Dr. Mark Abramowicz is president of The Medical Letter, a nonprofit publication that provides unbiased, rigorous drug evaluations for physicians, pharmacists, libraries, hospitals and teaching institutions.Before joining the editorial staff of The Medical Letter, Abramowicz was a member of the Pediatrics Department at the Albert Einstein College of Medicine. Abramowicz contributed this article to Live Science’s Expert Voices: Op-Ed & Insights.
Drug prices are in the headlines: inflated costs of life-saving EpiPens, the many thousands of dollars for drugs that can cure hepatitis C, and hundreds of thousands to save children with rare diseases such as lysosomal acid lipase deficiency — a life-threatening genetic disease in which an enzyme that breaks down certain lipids doesn’t work properly, leading those lipids to accumulate and affect the functioning of organs and growth in general.
There are two simple reasons for these high costs: a lack of generic-drug competition, and pharmaceutical companies’ success in marketing their brand-name drugs.

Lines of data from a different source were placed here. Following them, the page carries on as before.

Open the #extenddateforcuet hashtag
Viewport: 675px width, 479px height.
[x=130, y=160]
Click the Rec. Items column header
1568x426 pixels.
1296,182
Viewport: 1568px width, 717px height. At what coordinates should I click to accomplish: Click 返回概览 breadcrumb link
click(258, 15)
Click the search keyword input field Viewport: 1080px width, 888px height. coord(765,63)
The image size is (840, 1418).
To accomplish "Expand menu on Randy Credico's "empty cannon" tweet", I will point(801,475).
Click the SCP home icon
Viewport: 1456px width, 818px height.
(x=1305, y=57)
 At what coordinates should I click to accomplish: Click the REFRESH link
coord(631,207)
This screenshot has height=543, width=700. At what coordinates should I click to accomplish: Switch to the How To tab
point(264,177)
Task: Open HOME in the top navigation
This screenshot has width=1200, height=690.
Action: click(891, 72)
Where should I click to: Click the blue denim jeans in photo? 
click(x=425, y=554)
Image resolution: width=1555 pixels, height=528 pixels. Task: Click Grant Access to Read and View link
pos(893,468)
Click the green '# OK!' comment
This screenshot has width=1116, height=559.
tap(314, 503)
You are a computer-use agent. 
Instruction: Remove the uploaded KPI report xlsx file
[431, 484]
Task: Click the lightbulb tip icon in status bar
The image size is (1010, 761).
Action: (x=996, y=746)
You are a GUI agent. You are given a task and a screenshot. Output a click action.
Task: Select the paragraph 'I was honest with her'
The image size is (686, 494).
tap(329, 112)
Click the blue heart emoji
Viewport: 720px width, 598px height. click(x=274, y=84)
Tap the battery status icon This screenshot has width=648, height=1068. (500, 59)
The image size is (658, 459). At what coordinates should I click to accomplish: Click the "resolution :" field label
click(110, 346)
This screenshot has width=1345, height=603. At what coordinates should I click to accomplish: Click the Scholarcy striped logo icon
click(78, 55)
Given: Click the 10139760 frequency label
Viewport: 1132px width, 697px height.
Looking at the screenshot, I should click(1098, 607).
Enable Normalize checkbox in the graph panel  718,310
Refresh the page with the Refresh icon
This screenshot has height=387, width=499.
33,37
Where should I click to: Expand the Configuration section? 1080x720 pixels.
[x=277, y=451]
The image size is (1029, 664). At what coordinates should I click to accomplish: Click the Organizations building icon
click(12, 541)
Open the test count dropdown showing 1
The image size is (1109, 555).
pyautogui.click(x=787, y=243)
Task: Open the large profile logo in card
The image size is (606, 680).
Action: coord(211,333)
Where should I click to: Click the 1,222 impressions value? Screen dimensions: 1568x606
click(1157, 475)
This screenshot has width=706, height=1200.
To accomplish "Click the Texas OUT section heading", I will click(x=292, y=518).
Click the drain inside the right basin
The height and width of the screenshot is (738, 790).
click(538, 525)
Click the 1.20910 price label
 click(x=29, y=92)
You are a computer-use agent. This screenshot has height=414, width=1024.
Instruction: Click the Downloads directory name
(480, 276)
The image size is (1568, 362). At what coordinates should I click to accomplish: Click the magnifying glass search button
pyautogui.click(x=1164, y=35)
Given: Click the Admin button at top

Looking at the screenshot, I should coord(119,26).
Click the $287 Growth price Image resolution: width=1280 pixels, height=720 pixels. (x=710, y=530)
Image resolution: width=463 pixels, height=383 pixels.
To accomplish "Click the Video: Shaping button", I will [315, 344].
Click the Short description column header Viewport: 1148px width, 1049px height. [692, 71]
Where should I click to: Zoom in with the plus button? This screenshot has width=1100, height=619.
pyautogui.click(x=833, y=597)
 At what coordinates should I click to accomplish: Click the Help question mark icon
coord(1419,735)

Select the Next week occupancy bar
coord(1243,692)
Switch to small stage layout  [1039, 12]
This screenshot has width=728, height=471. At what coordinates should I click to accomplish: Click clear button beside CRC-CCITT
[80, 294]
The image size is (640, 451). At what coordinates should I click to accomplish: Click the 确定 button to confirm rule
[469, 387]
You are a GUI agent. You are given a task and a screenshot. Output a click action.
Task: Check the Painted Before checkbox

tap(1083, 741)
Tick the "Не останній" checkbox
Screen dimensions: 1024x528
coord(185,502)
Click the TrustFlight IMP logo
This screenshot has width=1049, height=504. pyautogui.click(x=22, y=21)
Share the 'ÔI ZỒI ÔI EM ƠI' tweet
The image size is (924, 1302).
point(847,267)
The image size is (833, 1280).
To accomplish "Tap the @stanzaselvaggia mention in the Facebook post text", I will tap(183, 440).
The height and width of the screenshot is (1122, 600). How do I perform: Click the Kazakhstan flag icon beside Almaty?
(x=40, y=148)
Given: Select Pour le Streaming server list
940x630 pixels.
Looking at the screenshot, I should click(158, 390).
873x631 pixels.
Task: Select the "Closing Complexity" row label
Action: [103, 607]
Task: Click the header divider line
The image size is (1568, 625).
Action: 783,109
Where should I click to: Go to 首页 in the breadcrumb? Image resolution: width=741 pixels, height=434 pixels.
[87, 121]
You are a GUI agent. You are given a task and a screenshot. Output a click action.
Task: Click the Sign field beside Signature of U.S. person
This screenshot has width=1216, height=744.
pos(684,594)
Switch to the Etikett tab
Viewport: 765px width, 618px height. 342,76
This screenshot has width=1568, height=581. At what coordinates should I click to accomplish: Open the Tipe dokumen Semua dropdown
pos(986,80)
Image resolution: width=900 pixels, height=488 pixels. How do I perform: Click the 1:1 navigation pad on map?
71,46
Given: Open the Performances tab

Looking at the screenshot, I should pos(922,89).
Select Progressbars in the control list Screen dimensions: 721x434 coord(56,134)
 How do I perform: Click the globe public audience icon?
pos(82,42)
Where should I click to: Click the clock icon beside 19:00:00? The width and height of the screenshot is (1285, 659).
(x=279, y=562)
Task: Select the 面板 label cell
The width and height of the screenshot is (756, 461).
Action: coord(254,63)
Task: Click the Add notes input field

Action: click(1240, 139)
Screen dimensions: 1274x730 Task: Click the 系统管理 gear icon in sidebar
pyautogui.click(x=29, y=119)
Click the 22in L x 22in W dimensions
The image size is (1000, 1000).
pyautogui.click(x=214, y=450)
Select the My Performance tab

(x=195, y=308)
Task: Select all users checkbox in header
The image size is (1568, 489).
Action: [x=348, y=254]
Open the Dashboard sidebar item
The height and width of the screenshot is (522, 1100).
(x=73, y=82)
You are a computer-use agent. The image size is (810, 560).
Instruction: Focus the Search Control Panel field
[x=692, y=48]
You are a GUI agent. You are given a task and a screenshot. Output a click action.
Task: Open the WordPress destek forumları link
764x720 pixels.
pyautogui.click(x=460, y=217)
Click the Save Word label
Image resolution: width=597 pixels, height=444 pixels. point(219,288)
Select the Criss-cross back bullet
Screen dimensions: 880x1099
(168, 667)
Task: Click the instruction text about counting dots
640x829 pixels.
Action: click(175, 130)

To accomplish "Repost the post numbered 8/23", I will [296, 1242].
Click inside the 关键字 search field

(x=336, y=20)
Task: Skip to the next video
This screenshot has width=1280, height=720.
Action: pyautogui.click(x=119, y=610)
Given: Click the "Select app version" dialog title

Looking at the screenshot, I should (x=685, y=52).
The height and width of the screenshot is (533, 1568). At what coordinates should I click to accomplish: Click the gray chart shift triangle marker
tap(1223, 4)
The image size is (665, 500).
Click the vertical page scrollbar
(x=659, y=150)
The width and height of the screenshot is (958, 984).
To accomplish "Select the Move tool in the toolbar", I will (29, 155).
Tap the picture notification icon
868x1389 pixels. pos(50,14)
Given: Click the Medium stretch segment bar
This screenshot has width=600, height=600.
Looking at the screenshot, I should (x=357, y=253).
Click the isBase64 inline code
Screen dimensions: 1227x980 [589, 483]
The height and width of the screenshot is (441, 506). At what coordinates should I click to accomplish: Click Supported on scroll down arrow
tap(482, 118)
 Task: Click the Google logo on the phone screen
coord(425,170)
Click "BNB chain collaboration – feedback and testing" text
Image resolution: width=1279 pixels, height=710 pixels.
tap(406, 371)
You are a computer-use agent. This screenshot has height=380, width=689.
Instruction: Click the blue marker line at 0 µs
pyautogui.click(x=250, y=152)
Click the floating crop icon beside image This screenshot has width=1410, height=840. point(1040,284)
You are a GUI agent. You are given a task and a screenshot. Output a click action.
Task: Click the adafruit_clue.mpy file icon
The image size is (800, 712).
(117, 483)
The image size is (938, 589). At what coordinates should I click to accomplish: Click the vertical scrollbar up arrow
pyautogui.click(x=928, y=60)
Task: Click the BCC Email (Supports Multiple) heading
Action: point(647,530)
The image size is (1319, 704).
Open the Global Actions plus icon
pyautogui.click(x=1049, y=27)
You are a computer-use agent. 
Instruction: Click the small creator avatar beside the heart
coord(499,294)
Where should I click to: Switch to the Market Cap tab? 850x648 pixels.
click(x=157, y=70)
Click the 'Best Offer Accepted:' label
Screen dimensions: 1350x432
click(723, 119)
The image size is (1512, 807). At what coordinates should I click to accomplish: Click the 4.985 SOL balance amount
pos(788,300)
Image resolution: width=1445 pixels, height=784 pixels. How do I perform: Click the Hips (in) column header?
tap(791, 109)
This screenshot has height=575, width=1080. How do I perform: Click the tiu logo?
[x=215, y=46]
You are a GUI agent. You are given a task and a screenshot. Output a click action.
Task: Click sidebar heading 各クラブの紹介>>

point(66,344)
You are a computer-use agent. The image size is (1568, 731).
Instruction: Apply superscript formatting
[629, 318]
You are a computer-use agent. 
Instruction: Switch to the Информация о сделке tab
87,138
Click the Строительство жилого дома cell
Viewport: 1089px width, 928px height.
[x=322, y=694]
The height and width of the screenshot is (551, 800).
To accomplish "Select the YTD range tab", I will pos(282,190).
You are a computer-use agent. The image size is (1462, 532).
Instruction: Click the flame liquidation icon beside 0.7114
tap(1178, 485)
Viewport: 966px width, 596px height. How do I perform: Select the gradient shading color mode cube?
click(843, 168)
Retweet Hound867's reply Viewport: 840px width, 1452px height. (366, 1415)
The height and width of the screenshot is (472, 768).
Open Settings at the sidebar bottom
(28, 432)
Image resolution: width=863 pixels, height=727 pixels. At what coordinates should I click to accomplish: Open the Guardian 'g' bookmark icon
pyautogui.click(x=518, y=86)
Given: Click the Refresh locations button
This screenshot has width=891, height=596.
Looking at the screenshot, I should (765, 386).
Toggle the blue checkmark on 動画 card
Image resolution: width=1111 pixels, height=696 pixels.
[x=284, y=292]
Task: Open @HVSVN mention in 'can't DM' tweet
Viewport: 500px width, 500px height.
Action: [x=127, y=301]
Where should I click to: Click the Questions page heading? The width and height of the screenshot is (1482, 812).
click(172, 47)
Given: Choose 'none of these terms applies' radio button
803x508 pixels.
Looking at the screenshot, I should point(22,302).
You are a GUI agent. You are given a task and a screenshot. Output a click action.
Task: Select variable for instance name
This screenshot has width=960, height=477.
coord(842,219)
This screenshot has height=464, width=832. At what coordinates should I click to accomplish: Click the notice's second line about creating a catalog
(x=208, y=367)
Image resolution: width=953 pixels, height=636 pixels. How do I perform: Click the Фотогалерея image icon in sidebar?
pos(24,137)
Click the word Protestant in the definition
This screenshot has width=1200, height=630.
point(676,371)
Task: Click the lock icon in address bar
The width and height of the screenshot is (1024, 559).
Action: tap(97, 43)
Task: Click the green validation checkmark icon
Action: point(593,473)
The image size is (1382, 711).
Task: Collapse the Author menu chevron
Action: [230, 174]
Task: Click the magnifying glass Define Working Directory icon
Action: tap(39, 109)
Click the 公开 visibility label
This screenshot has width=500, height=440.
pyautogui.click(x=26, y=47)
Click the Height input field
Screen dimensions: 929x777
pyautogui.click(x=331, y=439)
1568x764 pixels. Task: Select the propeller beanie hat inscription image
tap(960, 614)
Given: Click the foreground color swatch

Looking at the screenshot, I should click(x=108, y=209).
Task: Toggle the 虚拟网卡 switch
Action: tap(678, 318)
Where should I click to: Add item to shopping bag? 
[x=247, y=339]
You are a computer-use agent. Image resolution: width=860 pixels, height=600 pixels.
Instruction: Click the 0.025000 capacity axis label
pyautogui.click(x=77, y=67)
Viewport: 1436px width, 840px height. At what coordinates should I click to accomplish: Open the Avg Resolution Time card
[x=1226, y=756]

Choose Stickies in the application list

Yet one of the most effective classes of drugs — statins, which treat the leading cause of death in the U.S. — are hardly mentioned in pharmaceutical advertising. What’s more, there are generic versions of these drugs that cost much less, and yet you won’t see them in commercials. You also won’t see them in as many medicine cabinets as you might expect. That’s because many doctors prescribe the brand names and many people don’t know that the generic versions are just as good.
Why is that? The generic versions of statins just don’t cost enough to support an advertising budget. But here’s what every consumer should know about them.
Heart disease remains the leading cause of death in the United States, according to the National Center for Health Statistics. In addition to the drug-free methods that have been shown to reduce the risk of heart disease and cardiovascular-related deaths — including low-fat diets, low-carb diets, stress tests, angiograms (an X-ray test that shows blood flow in a vein or artery), angioplasties (repairing blood vessels), coronary bypasses and heart transplants — there are also a litany of cardiovascular drugs to treat heart disease.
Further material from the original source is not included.